Other recent studies have proposed an additional differentiation model in which HSCs can directly differentiate into lineage-restricted progenitors while bypassing the multipotent progenitor stage during acute conditions that demand the rapid replenishment of mature cells (e.g., respond to ablation stress)^11,33,35. These findings suggest another possibility in which, as is often the case with other cell types, the first HSC divides symmetrically, and then one of its daughter cells stochastically loses its sternness (for instance, through the availability of niche positions or interaction with cytokines), which yields two daughter cells with distinct fates: one HSC and one differentiated hematopoietic cell²⁹. The establishment of assay systems in which realtime markers are associated with HSC-specific functions (e.g., repopulation capacity) will enable researchers to accurately assess the division patterns of HSCs by prospectively tracking their division patterns. This development will be a breakthrough in identifying the key regulatory machineries of HSC fate decisions, and will significantly improve our understanding of the fundamental properties of HSCs.
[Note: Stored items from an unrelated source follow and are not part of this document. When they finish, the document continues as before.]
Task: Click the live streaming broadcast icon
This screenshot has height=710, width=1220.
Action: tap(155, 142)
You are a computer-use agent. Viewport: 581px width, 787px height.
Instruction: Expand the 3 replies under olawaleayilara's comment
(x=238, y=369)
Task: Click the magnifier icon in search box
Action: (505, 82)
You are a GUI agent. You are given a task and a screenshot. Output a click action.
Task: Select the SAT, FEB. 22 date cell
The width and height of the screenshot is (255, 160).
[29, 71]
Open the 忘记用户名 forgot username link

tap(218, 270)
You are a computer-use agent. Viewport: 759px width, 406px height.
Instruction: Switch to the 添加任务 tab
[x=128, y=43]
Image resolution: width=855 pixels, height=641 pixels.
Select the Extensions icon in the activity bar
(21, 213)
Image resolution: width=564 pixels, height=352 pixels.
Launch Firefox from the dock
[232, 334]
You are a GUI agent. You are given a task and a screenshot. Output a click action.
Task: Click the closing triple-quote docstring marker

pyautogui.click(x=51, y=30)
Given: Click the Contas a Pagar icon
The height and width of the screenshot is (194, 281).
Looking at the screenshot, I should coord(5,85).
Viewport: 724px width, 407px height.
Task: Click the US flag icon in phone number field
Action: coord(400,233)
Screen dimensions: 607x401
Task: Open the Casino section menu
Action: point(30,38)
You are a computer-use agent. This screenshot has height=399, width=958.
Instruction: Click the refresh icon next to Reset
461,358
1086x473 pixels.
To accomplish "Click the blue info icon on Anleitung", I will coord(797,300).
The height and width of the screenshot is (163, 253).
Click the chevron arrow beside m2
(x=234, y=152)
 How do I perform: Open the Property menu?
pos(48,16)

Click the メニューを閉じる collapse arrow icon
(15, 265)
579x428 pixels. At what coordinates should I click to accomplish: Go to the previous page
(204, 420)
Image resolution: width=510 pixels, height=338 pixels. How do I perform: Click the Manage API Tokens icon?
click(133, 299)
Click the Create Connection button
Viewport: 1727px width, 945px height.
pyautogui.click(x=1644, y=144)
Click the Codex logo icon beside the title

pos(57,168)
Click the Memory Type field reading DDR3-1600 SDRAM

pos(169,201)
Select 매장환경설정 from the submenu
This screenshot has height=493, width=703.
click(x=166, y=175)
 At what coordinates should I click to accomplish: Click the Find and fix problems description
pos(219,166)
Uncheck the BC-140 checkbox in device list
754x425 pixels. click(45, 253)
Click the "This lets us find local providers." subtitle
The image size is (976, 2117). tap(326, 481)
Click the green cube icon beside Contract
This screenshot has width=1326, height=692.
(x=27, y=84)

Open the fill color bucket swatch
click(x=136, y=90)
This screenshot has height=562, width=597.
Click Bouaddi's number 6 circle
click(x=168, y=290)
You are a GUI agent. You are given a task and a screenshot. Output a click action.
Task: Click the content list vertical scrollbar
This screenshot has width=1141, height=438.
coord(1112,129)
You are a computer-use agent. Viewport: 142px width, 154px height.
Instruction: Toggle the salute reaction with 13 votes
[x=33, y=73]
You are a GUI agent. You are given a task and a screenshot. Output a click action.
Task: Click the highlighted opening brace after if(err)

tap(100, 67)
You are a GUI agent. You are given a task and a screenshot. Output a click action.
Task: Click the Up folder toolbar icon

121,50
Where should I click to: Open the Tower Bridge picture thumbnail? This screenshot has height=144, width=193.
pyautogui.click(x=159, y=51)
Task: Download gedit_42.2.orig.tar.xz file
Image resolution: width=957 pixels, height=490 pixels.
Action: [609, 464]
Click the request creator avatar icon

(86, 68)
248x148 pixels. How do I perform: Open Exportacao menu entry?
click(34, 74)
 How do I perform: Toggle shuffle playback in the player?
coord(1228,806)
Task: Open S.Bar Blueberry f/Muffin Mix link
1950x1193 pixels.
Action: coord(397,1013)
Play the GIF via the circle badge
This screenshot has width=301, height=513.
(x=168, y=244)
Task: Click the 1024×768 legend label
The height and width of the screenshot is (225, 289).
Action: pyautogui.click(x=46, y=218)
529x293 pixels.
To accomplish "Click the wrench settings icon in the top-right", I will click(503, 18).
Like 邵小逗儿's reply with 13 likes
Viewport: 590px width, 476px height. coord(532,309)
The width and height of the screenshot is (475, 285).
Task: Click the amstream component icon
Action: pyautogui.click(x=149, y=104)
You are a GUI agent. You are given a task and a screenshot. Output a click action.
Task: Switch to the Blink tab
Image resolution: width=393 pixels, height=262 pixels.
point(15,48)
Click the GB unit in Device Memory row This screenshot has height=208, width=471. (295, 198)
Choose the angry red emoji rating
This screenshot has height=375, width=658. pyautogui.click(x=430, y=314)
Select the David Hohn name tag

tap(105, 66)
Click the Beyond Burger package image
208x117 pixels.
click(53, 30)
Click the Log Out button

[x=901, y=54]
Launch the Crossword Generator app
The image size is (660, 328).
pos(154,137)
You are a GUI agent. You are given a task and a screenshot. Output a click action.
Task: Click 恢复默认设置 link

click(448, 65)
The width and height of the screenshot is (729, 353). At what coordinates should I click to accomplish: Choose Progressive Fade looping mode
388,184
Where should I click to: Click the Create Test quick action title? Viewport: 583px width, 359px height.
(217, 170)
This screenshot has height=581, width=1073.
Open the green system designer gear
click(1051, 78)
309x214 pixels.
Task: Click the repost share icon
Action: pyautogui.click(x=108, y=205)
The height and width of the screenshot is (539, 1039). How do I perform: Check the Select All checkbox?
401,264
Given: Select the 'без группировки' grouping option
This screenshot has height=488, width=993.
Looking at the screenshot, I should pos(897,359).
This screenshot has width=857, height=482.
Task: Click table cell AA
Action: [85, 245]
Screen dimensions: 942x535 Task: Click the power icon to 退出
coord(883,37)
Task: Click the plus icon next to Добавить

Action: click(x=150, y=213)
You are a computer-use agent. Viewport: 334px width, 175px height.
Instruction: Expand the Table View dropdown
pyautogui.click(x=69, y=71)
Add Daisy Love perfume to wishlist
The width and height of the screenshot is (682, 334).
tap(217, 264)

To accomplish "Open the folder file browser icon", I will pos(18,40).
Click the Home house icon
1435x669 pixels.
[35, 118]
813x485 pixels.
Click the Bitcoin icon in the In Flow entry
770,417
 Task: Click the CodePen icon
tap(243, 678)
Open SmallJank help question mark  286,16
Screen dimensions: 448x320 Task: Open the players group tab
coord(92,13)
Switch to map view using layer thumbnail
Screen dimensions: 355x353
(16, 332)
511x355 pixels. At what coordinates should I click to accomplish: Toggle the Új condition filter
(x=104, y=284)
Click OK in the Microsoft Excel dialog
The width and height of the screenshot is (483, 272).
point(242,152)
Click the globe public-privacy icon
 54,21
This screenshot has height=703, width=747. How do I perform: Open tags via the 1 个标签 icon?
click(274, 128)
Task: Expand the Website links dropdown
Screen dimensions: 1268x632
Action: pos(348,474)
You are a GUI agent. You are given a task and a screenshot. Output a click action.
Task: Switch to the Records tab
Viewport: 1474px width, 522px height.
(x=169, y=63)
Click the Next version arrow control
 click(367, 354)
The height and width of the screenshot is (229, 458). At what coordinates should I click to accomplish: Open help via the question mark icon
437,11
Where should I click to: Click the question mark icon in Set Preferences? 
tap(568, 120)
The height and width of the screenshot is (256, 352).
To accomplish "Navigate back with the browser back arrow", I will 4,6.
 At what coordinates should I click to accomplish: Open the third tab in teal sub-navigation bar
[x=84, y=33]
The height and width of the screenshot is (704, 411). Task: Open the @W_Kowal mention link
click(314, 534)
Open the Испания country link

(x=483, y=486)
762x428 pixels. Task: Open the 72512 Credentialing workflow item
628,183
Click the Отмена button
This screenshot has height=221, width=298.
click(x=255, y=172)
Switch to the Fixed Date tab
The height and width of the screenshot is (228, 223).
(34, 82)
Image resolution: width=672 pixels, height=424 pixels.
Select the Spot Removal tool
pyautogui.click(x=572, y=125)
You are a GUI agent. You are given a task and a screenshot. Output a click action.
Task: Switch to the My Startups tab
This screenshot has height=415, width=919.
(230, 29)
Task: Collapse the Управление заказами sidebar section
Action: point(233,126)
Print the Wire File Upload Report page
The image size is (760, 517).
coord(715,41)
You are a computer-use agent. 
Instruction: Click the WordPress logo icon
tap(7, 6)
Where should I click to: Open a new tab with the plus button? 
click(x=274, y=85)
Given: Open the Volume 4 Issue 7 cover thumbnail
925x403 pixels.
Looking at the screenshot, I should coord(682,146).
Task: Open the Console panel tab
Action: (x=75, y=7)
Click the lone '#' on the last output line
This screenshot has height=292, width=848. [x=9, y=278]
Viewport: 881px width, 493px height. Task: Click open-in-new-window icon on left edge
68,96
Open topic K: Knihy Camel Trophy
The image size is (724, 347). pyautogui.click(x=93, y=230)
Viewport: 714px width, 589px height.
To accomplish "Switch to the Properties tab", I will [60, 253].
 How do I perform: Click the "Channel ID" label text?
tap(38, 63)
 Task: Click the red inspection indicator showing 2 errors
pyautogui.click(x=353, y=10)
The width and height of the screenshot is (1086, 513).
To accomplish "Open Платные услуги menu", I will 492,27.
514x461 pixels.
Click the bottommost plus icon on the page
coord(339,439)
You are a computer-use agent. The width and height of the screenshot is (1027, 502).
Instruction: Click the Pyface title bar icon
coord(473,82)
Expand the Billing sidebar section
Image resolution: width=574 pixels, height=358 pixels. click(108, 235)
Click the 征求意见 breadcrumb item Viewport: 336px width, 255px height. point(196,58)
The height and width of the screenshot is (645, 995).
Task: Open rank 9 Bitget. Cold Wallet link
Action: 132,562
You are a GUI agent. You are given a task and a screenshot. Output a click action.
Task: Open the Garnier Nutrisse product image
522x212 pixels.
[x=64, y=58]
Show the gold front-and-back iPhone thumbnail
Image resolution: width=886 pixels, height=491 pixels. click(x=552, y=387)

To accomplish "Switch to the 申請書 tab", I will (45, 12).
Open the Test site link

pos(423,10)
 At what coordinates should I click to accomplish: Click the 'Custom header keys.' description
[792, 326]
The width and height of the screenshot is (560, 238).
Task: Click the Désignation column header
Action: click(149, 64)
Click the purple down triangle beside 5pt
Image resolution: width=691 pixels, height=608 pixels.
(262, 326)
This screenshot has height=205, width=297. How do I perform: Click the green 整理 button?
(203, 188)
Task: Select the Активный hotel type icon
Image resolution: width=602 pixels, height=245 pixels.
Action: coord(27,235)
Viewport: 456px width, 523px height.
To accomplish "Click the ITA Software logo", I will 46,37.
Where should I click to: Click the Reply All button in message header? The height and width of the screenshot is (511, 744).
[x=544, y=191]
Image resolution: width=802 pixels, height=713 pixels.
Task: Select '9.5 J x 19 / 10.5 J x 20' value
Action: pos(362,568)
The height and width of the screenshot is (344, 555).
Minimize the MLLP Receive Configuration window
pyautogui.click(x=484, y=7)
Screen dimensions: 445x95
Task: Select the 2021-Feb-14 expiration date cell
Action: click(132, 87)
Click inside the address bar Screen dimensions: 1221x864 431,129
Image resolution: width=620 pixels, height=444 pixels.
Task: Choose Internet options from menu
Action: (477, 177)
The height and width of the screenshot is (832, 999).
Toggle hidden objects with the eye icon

Conclusion and Perspectives

HSC fate control is certain to be a central focus of ongoing research, and it is thus essential to expand our knowledge of both the mitochondrial and molecular basis of HSC fate decisions. The metabolic comparison between SD and other division modes, and the subsequent identification of specific metabolites as HSC fate-determinant, will be of particularly high interest because inducing SD may prove key to therapeutic applications for transplantation cases in which HSC expansion ex vivo is required with a limited number of donor cells. Better understanding of the molecular mechanisms and cross-links between all three division options will make possible the manipulation of HSC cell fate decisions. As the rarity of HSCs is a major hurdle for metabolic or epigenetic studies that depend on purified HSC populations, novel metabolomics and epigenomics approaches adapted to small numbers of HSCs certainly bear further exploration.

A disturbed division balance causes hematological disorders^119,120, and the longterm survival rate among blood cancer patients remains stubbornly low, as most patients who have achieved remission eventually relapse. Leukemia stem cells (LSCs, also known as leukemia-initiating cells) are believed to not only drive disease initiation, progression, and drug resistance, but also contribute to relapse^119–125. Elimination of every single LSC is therefore essential to a long-term cure. Upon division, LSCs can either self-renew or commit to differentiation, and shifting their division balance away from renewal and toward commitment holds great promise as a therapeutic strategy^126,127. It is no surprise that the metabolic requirements of leukemogenesis and LSC function have therefore become a focus of much current research^{101,102,104,128–131}, and the discovery of contributions to leukemogenesis by metabolism, mitochondrial biogenesis, and cytoprotective autophagy support the notion that mitochondrial quality control by autophagy may be a key determinant of division balance¹³². Tracking the division pattern of individual LSCs has, however, proved challenging, and the development of new techniques of single LSC assay is critical to achieving a better understanding of the molecular basis of LSC fate choice^133,134. As the many metabolic pathways involved are conserved in human hematopoiesis, identifying the key metabolic cues that precisely control LSC fate and maintain stem-ness upon division could provide effective targets in strategies to enhance LSC commitment, and will therefore be of high clinical importance.

Highlights.

• Specific modes of metabolism play important roles in HSC self-renewal.

• Heterogeneity and technical challenges prevented the elucidation of HSC behavior.

• Recent advances highlighted mitochondrial quality control as a key HSC fate factor.

• A deeper understanding of HSC fate via metabolic control has clinical implications.